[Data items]
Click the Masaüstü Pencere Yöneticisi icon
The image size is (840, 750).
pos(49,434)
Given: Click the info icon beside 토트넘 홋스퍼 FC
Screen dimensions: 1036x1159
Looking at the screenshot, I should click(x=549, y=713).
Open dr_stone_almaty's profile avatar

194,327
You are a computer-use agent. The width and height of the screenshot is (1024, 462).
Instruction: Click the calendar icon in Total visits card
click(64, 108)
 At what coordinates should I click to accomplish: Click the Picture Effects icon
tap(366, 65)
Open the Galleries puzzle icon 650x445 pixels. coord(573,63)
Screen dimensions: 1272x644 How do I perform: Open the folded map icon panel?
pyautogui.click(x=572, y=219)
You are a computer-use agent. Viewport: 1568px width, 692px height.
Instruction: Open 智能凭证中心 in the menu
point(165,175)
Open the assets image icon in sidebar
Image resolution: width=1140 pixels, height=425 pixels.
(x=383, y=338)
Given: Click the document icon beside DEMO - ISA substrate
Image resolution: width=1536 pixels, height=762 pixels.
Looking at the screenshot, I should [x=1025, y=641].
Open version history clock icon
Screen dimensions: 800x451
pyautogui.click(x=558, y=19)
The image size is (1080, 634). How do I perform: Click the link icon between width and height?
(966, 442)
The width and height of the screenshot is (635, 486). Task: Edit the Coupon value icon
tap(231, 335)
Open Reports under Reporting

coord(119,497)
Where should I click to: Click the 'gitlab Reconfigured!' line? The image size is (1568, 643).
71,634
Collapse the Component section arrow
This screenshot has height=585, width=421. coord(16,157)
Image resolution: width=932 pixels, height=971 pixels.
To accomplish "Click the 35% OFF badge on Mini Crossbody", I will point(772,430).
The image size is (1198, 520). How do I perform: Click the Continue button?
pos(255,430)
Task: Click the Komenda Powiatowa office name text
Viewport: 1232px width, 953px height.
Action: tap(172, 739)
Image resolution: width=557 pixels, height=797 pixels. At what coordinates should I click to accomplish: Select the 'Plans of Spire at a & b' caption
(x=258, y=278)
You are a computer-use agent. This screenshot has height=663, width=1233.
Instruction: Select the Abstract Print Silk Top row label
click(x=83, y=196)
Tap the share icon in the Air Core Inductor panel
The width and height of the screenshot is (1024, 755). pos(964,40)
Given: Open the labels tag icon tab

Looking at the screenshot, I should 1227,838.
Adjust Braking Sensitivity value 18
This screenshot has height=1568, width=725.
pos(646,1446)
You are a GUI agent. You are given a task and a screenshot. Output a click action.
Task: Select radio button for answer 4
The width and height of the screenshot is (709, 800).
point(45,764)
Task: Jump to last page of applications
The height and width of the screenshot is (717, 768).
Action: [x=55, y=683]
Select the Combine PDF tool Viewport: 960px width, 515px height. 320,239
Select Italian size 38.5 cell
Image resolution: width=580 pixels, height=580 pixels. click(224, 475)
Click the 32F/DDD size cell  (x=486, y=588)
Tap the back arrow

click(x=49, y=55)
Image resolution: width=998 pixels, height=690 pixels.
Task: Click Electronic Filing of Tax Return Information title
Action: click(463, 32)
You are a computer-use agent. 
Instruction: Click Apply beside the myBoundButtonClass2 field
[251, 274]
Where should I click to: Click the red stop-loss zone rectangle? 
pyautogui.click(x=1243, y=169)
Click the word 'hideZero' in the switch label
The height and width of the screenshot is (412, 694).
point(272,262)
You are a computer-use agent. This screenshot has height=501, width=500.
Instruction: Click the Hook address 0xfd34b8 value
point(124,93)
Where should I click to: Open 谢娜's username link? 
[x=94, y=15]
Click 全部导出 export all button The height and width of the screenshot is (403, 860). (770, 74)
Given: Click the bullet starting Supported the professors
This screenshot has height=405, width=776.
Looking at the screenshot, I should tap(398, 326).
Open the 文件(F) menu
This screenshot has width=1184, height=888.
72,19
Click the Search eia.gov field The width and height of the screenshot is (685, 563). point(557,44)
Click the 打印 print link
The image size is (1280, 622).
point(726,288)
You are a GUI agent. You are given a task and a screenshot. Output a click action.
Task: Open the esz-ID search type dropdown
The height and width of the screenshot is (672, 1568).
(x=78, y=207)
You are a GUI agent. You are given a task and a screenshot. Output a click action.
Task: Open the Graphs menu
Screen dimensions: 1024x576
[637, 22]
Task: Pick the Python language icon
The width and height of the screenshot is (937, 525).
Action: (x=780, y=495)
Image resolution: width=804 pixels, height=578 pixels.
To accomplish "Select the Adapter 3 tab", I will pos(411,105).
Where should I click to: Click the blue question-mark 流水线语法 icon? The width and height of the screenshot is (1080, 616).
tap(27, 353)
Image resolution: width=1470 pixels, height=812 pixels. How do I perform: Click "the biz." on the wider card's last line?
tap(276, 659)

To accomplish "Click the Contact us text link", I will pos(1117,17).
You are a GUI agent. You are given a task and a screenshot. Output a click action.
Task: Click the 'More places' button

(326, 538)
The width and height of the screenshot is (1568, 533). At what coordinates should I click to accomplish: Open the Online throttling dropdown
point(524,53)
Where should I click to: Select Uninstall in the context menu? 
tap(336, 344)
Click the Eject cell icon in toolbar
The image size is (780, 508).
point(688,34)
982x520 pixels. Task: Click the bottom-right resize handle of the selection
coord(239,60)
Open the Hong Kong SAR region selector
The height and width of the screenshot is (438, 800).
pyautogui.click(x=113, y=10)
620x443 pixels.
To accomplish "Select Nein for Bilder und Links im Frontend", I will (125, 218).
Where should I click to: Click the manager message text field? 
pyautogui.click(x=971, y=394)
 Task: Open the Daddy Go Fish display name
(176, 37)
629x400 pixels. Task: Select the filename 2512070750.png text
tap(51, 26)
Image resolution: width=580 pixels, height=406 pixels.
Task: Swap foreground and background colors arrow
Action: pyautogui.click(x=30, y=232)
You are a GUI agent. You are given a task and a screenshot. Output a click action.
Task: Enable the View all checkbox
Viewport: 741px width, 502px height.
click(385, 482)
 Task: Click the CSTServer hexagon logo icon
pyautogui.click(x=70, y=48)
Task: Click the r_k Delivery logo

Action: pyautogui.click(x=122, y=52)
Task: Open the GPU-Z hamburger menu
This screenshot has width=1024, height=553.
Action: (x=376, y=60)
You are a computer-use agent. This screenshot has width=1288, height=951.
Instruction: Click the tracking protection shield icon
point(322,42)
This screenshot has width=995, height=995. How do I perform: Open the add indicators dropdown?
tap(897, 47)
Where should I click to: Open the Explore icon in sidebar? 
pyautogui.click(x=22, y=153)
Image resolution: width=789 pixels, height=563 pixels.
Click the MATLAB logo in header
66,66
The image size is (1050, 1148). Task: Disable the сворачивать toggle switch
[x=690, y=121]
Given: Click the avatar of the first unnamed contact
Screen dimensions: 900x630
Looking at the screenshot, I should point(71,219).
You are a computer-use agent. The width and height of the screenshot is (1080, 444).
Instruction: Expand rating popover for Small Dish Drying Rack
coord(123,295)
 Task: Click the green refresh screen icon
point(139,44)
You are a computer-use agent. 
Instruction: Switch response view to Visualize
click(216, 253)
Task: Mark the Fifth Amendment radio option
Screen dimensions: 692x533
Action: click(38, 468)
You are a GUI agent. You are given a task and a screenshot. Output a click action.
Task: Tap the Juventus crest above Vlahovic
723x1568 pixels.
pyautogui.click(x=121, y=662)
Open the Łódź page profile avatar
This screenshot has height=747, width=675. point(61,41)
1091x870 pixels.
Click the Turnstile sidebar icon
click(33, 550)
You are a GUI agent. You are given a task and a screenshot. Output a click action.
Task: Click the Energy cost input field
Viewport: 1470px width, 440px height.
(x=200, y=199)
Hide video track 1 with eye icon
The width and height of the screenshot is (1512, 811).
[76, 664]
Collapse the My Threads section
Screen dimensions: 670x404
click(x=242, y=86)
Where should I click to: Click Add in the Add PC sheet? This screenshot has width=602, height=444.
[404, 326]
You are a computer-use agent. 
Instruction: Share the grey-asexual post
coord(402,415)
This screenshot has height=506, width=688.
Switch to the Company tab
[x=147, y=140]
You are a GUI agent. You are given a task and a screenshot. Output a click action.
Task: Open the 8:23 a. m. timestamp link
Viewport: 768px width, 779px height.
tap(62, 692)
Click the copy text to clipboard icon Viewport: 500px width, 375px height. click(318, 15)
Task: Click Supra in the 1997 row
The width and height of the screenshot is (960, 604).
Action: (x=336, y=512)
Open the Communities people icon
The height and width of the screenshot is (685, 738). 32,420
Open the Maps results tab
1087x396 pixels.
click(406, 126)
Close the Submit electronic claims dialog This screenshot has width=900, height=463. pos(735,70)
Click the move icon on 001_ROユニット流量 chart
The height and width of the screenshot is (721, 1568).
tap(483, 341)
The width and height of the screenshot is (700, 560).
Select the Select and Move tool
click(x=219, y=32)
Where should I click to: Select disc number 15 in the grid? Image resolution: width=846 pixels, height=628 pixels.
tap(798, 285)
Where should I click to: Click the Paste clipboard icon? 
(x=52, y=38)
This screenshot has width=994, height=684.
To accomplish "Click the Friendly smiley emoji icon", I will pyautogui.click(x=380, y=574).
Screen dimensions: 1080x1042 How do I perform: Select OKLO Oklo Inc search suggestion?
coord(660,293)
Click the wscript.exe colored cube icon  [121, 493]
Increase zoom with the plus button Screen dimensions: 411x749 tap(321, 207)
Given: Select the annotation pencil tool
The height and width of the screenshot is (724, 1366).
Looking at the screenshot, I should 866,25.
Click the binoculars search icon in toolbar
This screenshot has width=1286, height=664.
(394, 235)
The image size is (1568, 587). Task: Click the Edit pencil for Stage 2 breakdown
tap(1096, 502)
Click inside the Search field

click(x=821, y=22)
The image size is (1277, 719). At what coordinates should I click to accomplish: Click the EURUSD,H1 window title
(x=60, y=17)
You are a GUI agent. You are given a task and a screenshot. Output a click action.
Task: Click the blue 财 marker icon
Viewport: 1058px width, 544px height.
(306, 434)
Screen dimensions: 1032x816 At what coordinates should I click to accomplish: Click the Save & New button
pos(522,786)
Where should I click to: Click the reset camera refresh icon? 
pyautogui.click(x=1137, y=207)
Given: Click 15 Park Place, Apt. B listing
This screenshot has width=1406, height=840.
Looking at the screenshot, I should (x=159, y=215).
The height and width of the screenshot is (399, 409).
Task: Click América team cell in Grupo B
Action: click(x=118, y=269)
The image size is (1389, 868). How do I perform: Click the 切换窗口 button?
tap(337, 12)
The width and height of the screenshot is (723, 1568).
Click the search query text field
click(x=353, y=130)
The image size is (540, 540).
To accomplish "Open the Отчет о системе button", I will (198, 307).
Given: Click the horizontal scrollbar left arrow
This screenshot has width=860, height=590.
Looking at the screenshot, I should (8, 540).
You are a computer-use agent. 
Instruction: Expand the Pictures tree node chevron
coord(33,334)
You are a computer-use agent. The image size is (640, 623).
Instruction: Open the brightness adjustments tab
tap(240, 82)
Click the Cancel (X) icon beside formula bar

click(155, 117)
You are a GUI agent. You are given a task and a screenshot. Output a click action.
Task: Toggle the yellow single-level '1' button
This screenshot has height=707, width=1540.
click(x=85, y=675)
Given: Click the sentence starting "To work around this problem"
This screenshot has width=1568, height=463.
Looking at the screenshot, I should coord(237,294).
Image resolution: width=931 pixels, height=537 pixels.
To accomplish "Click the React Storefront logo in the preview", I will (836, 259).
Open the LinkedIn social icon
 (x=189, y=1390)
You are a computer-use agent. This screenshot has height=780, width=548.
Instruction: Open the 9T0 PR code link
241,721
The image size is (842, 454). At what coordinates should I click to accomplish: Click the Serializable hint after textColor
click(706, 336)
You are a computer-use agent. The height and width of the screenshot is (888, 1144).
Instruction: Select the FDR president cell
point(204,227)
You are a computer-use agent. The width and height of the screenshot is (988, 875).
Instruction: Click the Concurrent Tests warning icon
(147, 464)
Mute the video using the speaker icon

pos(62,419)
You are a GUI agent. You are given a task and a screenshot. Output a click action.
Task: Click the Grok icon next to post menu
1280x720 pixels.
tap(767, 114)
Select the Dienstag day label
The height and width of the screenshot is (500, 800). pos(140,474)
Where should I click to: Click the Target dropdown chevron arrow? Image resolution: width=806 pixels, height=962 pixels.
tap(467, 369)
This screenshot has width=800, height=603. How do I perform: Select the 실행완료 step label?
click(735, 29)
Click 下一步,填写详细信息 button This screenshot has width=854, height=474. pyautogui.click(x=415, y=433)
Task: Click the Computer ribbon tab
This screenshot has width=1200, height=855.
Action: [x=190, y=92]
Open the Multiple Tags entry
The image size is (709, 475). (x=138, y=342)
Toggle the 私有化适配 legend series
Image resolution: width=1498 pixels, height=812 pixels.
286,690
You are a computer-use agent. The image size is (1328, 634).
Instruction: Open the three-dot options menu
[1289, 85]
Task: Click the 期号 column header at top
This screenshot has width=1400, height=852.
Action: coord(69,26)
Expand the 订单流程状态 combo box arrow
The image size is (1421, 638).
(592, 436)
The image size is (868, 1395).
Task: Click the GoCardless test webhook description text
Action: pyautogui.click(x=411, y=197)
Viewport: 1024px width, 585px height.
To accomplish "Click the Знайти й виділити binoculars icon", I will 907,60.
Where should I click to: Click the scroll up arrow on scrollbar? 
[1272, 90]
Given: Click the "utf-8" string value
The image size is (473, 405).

§ **WHAT THE TASK ASKS**: In the entries above, the lines between the one holding "Image resolution: width=789" and the one holding "Given: Click the avatar", inclusive, are to be printed exactly as written, and those alone.

§ **RESPONSE TO THE EXERCISE**:
Image resolution: width=789 pixels, height=563 pixels.
Click the MATLAB logo in header
66,66
The image size is (1050, 1148). Task: Disable the сворачивать toggle switch
[x=690, y=121]
Given: Click the avatar of the first unnamed contact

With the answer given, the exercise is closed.